Sur son appel incident :

- infirmer le jugement en ce qu'il condamne la société F.Dcapi à lui verser la somme de 1 500 euros à titre d'indemnité pour exécution déloyale de son contrat de travail et le déboute de ses autres demandes ;

En conséquence :

- fixer sa créance au passif de la liquidation de la société F.Dcapi représentée par la Selarl Athena, en la personne de Me [O] [H], ès-qualités de mandataire ad hoc, avec garantie de l'AGS-CGEA de [Localité 9] aux sommes suivantes :

- 2 500 euros au titre d'une rupture abusive et fautive du contrat de travail par la société F.Dcapi, intervenue dans des conditions vexatoires ;

- 2 500 euros au titre de l'exécution déloyale du contrat de travail ;

- déclarer l'arrêt à intervenir commun et opposable au CGEA de [Localité 9] qui devra sa garantie dans les plafonds et limites prévues par la loi ;

En tout état de cause :

- ordonner la délivrance de bulletins de paie régularisés ainsi que de documents de fin de contrat rectifiés, à savoir :

- certificat de travail ;

- solde de tout compte ;

- attestation Pôle emploi ;

- dire que cette obligation sera assortie d'une astreinte de 150 euros par jour de retard passé le délai de 10 jours à compter de la notification du 'jugement' à intervenir ;

- allouer les intérêts de droit à compter du jour de la demande pour les sommes ayant une nature salariale et à compter du jour du jugement pour les sommes ayant une nature indemnitaire, lesdits intérêts portant capitalisation ;

- condamner la société F.Dcapi, représentée par la Selarl Athena ès-qualités de mandataire ad hoc, à lui verser la somme de 2 500 euros sur le fondement des dispositions de l'article 700 du code de procédure civile, ainsi qu'aux entiers dépens de l'instance, dont distraction sur le fondement de l'article 699 du code de procédure civile ;

- débouter la Selarl Athena de l'ensemble de ses demandes, fins et prétentions ;

- débouter le CGEA de [Localité 9] de l'ensemble de ses demandes, fins et prétentions.

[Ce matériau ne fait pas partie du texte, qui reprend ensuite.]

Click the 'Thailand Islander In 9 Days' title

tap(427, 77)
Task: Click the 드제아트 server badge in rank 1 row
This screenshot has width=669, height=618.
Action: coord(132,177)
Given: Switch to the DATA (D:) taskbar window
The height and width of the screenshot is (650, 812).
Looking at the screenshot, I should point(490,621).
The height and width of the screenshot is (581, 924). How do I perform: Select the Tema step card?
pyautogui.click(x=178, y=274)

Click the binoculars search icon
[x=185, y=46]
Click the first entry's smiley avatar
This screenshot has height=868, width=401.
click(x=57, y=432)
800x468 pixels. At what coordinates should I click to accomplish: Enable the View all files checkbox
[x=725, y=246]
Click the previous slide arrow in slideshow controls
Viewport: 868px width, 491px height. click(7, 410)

M. [F] prétend d'abord que ses demandes sont recevables en ce qu'il sollicite la fixation de ses créances au passif de la société F.Dcapi et qu'aucune condamnation de la société F.Dcapi ne peut être prononcée du fait de la clôture de la liquidation judiciaire.

Il soutient ensuite que son contrat de travail à durée déterminée doit être requalifié en contrat de travail à durée indéterminée dans la mesure où l'employeur ne justifie d'aucun accroissement d'activité à l'époque où il a été engagé. Il ajoute qu'en tout état de cause, le poste d'employé administratif qu'il occupait était lié à l'activité normale et permanente de l'entreprise.

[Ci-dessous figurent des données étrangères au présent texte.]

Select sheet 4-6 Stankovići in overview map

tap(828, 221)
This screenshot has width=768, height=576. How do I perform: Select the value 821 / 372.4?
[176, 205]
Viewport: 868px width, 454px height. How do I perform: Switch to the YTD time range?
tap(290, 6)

Il affirme ne pas avoir été payé de ses salaires depuis mai 2020, précisant qu'il a réalisé les tâches qui lui étaient confiées, qu'il s'est tenu à la disposition de la société F.Dcapi qui a manqué à son obligation de lui fournir du travail à compter de juillet 2020 et qu'il s'est trouvé privé de lieu de travail durant toute la durée de son contrat, devant travailler à son domicile.

Il réclame de la même manière le paiement de ses congés payés, affirmant que ceux-ci n'ont pu lui être versés, faute par l'entreprise d'avoir payé les cotisations afférentes à la caisse de congés payés du bâtiment.

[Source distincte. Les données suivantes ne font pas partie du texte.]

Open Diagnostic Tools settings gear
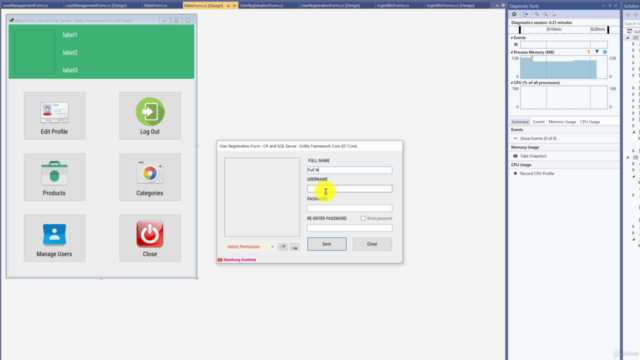The width and height of the screenshot is (640, 360). (x=514, y=14)
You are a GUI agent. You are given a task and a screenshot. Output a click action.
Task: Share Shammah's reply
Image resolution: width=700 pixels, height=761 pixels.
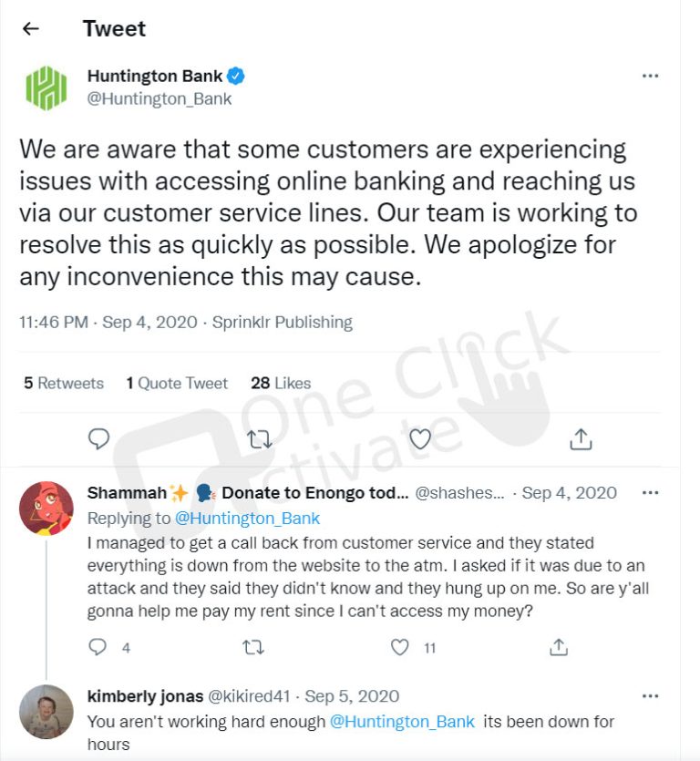(x=559, y=647)
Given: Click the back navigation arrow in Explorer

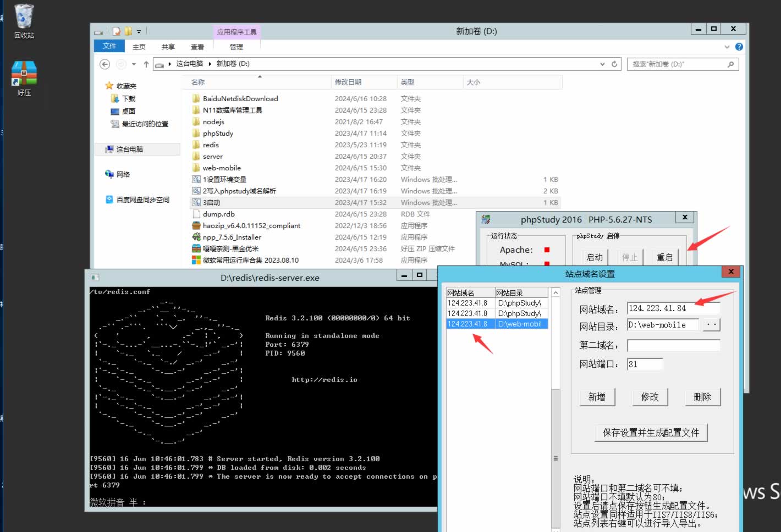Looking at the screenshot, I should click(x=105, y=64).
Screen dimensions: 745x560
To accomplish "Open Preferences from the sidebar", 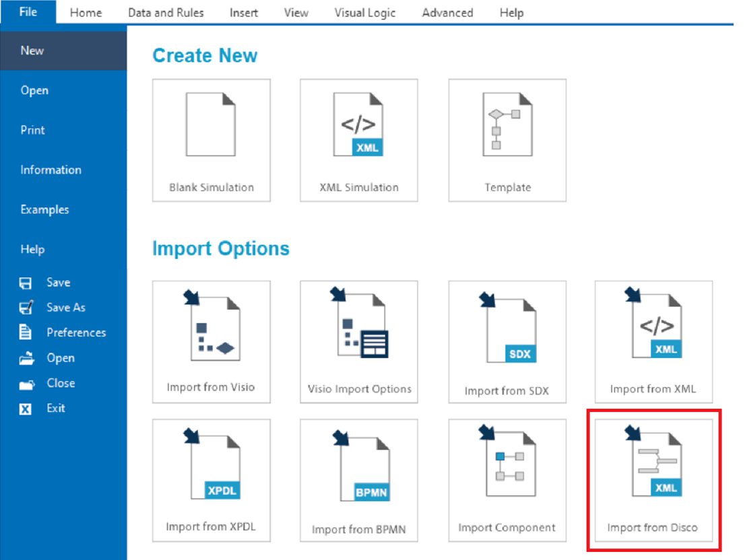I will [x=75, y=333].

Enfin, il conteste le bien-fondé de la rupture de son contrat de travail et souligne que le délai requis entre la convocation à l'entretien préalable et ledit entretien n'a pas été respecté.

MOTIVATION

Sur la recevabilité des demandes de M. [F]

Le CGEA de [Localité 9] soulève l'irrecevabilité des demandes de M. [F] en ce qu'elles consistent en une fixation de créances au passif de la liquidation de la société F.Dcapi alors que la clôture de la liquidation judiciaire intervenue le 9 novembre 2022 a mis fin au traitement collectif du passif.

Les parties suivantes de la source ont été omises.